## Your tasks
1 - Translate into Spanish this sentence from the trigonometry solution: "So, the length of the hypotenuse is 5 units."
2 - Please express the records from the line with "How do I perform: Open the 入库仓库" to the line with "Click the resize" as a JSON list of strings, one string per line, with blank lines omitted.

## Selected passage
■ ■ ■ ■ ■ ■ ■

Question

Given $$ tanA=\frac{4}{3}$$, find the other trigonometric ratios of the angle $$ A$$.

Answer

**step1** Understanding the problem

The problem asks us to find the other trigonometric ratios of angle A, given that the tangent of angle A (tan A) is equal to $$\frac{4}{3}$$. The trigonometric ratios relate the angles of a right-angled triangle to the lengths of its sides.

**step2** Identifying sides of a right triangle

In a right-angled triangle, the tangent of an angle is defined as the ratio of the length of the side opposite the angle to the length of the side adjacent to the angle.
Given $$tanA = \frac{4}{3}$$, this means that for angle A, the length of the side opposite to it can be considered 4 units, and the length of the side adjacent to it can be considered 3 units.
Let's denote the opposite side as 'Opposite' and the adjacent side as 'Adjacent'. So, Opposite = 4 and Adjacent = 3.

**step3** Calculating the hypotenuse

To find the other trigonometric ratios, we need the length of all three sides of the right triangle, including the hypotenuse. The hypotenuse is the longest side, opposite the right angle. We can find its length using the Pythagorean theorem, which states that the square of the hypotenuse is equal to the sum of the squares of the other two sides.
$$Opposite^2 + Adjacent^2 = Hypotenuse^2$$
$$4^2 + 3^2 = Hypotenuse^2$$
$$16 + 9 = Hypotenuse^2$$
$$25 = Hypotenuse^2$$
To find the Hypotenuse, we take the square root of 25.
$$Hypotenuse = \sqrt{25}$$
$$Hypotenuse = 5$$
So, the length of the hypotenuse is 5 units.

■ ■ ■ ■ ■ ■ ■

## Data provided
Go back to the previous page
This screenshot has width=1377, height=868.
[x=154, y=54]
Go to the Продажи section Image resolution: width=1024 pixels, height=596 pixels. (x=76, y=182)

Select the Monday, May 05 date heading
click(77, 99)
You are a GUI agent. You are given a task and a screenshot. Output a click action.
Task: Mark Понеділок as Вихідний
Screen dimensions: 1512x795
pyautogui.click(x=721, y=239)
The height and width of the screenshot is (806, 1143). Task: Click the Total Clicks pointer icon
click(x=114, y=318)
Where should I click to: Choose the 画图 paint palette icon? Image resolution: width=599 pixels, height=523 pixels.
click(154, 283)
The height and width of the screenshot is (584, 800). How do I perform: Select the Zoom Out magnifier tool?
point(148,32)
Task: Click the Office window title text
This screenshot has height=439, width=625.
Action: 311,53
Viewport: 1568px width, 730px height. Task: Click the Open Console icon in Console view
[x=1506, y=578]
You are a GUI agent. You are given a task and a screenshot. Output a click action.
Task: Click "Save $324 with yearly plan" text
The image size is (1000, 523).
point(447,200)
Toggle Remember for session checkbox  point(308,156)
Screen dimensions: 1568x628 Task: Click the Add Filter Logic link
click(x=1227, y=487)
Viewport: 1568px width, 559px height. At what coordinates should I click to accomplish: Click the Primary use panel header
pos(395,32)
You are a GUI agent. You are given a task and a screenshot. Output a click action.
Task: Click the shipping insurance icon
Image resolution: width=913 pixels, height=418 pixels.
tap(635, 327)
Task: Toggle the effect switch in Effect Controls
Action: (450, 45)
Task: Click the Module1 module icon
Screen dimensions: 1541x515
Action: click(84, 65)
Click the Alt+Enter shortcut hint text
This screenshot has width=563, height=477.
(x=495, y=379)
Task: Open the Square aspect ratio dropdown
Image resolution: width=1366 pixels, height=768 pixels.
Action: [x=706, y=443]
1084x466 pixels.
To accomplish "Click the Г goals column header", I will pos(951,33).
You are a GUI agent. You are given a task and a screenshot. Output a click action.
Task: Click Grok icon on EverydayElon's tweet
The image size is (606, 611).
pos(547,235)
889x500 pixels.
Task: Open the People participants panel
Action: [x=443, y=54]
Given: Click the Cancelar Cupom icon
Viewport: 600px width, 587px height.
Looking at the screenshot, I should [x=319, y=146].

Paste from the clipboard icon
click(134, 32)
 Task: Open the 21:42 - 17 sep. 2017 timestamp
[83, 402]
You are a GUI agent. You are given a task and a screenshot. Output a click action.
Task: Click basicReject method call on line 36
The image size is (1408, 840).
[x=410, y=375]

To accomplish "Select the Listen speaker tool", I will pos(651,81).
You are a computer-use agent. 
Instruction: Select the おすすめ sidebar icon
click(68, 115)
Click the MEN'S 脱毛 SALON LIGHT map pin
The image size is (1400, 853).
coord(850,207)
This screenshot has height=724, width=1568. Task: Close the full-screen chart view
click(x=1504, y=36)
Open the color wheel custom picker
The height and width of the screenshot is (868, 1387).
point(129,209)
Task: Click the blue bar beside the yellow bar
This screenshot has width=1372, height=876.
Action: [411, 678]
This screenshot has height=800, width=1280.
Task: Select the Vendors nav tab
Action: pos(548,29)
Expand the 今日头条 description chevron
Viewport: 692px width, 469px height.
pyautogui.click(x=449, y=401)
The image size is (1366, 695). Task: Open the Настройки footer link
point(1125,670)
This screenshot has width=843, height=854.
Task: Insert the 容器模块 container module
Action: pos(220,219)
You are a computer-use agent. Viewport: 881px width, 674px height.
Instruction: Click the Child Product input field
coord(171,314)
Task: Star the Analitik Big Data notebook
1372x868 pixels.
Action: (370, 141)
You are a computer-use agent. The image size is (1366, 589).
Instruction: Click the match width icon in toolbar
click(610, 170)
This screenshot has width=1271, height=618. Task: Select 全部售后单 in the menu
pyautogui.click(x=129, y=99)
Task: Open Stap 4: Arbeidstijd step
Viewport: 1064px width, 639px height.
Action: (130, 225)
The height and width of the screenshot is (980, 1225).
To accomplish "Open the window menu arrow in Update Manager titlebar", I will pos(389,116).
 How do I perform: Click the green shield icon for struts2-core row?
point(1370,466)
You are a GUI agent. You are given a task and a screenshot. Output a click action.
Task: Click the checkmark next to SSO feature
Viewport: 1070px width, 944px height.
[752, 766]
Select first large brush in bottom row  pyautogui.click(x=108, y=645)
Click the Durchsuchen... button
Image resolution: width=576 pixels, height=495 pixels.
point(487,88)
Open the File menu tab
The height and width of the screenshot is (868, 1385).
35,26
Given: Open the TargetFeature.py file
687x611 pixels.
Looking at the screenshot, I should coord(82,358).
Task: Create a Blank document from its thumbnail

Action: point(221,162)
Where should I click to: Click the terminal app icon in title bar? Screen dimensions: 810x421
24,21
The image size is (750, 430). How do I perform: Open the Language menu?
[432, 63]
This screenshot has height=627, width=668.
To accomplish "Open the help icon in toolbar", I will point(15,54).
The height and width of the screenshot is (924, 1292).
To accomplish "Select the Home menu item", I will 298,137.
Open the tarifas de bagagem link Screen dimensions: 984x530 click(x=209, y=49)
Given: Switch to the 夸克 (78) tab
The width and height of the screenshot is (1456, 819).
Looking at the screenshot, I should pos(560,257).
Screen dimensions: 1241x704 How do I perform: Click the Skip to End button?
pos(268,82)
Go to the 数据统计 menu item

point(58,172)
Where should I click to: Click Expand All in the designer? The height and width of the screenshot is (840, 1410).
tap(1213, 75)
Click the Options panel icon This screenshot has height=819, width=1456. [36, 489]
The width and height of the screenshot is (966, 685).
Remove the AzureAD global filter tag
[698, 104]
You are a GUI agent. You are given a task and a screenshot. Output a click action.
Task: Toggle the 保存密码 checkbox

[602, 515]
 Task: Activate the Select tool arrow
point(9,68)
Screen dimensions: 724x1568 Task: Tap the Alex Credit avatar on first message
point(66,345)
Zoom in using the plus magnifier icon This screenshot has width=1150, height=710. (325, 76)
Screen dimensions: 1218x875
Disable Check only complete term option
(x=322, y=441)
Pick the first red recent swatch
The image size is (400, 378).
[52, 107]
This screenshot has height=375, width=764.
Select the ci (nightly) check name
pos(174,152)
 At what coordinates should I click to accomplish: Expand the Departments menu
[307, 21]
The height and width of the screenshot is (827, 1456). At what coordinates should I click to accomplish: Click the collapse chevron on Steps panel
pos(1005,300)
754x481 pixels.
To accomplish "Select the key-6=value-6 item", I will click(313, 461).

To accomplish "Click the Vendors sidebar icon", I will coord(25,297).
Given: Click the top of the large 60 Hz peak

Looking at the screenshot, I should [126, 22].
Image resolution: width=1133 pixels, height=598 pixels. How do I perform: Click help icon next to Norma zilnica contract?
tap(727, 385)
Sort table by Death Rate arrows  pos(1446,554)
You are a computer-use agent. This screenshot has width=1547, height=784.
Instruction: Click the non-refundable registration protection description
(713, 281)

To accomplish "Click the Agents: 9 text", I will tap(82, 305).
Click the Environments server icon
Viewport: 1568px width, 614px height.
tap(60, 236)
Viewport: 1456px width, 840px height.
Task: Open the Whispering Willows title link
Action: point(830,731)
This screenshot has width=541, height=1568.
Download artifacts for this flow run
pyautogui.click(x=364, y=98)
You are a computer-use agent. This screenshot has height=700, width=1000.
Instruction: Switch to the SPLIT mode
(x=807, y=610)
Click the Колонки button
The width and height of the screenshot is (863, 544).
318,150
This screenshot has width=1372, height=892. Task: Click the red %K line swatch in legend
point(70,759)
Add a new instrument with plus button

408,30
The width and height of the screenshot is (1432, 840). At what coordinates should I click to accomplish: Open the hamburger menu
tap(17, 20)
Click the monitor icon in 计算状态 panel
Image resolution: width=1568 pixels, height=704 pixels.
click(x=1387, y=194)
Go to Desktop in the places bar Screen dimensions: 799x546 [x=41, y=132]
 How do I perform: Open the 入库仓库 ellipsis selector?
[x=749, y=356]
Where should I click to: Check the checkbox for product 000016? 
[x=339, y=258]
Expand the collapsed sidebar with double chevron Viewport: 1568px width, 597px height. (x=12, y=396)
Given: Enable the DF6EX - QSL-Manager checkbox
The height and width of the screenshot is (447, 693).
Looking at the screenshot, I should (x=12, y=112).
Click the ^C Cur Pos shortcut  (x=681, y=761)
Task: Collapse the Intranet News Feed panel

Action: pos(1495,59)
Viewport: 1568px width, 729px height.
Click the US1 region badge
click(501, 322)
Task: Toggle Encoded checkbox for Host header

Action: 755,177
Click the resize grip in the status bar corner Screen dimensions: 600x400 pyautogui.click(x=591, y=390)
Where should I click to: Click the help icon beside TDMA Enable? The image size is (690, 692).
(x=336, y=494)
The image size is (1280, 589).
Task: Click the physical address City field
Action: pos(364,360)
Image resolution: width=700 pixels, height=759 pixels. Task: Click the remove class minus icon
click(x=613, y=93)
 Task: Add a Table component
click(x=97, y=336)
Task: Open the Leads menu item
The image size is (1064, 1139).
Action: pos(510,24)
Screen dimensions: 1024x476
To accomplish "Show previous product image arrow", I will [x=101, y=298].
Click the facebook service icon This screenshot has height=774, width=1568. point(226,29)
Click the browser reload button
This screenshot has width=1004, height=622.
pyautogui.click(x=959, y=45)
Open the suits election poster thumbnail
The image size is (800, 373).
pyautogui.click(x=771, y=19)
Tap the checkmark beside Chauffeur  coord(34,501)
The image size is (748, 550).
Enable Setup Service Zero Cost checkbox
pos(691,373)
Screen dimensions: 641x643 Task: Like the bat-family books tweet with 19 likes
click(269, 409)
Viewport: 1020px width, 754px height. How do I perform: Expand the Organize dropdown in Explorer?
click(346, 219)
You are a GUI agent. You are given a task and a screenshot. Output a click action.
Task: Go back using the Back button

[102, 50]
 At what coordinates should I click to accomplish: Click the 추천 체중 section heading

■ ■ ■ ■ ■ ■ ■

## Expected outputs
1 - Entonces, la longitud de la hipotenusa es de 5 unidades.

2 -
[
  " How do I perform: Open the 入库仓库 ellipsis selector?",
  "[x=749, y=356]",
  "Where should I click to: Check the checkbox for product 000016? ",
  "[x=339, y=258]",
  "Expand the collapsed sidebar with double chevron Viewport: 1568px width, 597px height. (x=12, y=396)",
  "Given: Enable the DF6EX - QSL-Manager checkbox",
  "The height and width of the screenshot is (447, 693).",
  "Looking at the screenshot, I should (x=12, y=112).",
  "Click the ^C Cur Pos shortcut  (x=681, y=761)",
  "Task: Collapse the Intranet News Feed panel",
  "Action: pos(1495,59)",
  "Viewport: 1568px width, 729px height.",
  "Click the US1 region badge",
  "click(501, 322)",
  "Task: Toggle Encoded checkbox for Host header",
  "Action: 755,177",
  "Click the resize grip in the status bar corner Screen dimensions: 600x400 pyautogui.click(x=591, y=390)"
]